▸ **Work item**
Format the items below as a numbered list, from the line containing "The image size is (1713, 931)." up to and including the line containing "I want to click on comment-count: 2, so". Leave out any blank lines.

*** Begin section ***

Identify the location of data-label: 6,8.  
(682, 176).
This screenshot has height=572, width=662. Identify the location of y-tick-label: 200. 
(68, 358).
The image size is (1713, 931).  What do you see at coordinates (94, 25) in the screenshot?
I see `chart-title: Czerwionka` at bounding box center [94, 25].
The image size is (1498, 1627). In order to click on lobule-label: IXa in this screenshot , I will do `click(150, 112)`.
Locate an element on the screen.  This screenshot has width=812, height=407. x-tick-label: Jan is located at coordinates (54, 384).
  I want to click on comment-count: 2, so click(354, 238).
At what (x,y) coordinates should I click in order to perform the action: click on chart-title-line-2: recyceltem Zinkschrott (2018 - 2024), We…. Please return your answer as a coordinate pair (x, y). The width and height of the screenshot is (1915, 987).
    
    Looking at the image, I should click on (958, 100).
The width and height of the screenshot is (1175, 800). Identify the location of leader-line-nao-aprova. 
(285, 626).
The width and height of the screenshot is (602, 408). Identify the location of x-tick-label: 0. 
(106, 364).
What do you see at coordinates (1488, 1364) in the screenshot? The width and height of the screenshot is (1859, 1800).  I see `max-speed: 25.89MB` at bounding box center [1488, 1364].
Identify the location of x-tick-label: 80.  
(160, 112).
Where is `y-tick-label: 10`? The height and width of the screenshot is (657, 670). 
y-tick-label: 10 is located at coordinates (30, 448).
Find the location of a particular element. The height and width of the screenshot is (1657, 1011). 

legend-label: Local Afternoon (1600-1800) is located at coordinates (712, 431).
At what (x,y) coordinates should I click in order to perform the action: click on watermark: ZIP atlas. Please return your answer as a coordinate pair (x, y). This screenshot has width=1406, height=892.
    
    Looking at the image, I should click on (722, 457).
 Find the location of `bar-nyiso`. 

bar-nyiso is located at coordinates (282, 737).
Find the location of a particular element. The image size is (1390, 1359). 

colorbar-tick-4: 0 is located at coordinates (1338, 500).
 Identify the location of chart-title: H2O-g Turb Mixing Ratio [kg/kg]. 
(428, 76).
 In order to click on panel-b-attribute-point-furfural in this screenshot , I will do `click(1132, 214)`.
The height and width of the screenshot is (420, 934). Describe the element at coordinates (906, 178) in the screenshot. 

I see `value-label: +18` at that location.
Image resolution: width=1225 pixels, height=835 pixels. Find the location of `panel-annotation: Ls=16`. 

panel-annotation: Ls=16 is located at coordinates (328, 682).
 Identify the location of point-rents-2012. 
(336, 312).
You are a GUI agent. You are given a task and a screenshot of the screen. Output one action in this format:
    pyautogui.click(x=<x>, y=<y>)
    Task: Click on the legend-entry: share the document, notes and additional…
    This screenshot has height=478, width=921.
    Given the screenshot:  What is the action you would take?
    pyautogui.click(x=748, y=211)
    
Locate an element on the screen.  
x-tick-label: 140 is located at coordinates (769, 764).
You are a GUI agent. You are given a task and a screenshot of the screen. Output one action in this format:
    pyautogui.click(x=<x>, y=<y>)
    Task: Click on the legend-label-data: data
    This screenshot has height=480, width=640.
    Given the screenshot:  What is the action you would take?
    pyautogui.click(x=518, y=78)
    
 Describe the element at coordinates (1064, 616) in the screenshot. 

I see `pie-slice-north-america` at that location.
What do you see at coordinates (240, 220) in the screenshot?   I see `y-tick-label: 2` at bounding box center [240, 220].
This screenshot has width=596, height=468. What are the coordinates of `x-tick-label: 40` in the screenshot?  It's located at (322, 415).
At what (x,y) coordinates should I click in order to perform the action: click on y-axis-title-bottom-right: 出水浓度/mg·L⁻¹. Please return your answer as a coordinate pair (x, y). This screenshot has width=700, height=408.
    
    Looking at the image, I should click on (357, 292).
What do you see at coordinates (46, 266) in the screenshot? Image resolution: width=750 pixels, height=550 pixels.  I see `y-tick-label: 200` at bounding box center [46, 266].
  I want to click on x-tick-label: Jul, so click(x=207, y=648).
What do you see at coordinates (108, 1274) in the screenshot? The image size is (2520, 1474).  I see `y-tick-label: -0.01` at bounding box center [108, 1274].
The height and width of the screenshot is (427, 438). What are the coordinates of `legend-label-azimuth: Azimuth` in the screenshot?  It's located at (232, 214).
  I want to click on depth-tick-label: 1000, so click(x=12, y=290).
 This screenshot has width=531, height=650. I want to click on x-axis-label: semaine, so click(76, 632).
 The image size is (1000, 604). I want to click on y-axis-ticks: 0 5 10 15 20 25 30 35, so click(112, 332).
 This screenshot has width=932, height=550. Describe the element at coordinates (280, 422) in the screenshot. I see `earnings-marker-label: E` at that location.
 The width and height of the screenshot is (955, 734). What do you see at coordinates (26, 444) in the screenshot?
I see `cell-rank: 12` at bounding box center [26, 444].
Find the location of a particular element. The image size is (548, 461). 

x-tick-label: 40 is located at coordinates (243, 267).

*** End section ***

▸ **Solution to this task**
1. The image size is (1713, 931).  What do you see at coordinates (94, 25) in the screenshot?
2. I see `chart-title: Czerwionka` at bounding box center [94, 25].
3. The image size is (1498, 1627). In order to click on lobule-label: IXa in this screenshot , I will do `click(150, 112)`.
4. Locate an element on the screen.  This screenshot has width=812, height=407. x-tick-label: Jan is located at coordinates (54, 384).
5.   I want to click on comment-count: 2, so click(354, 238).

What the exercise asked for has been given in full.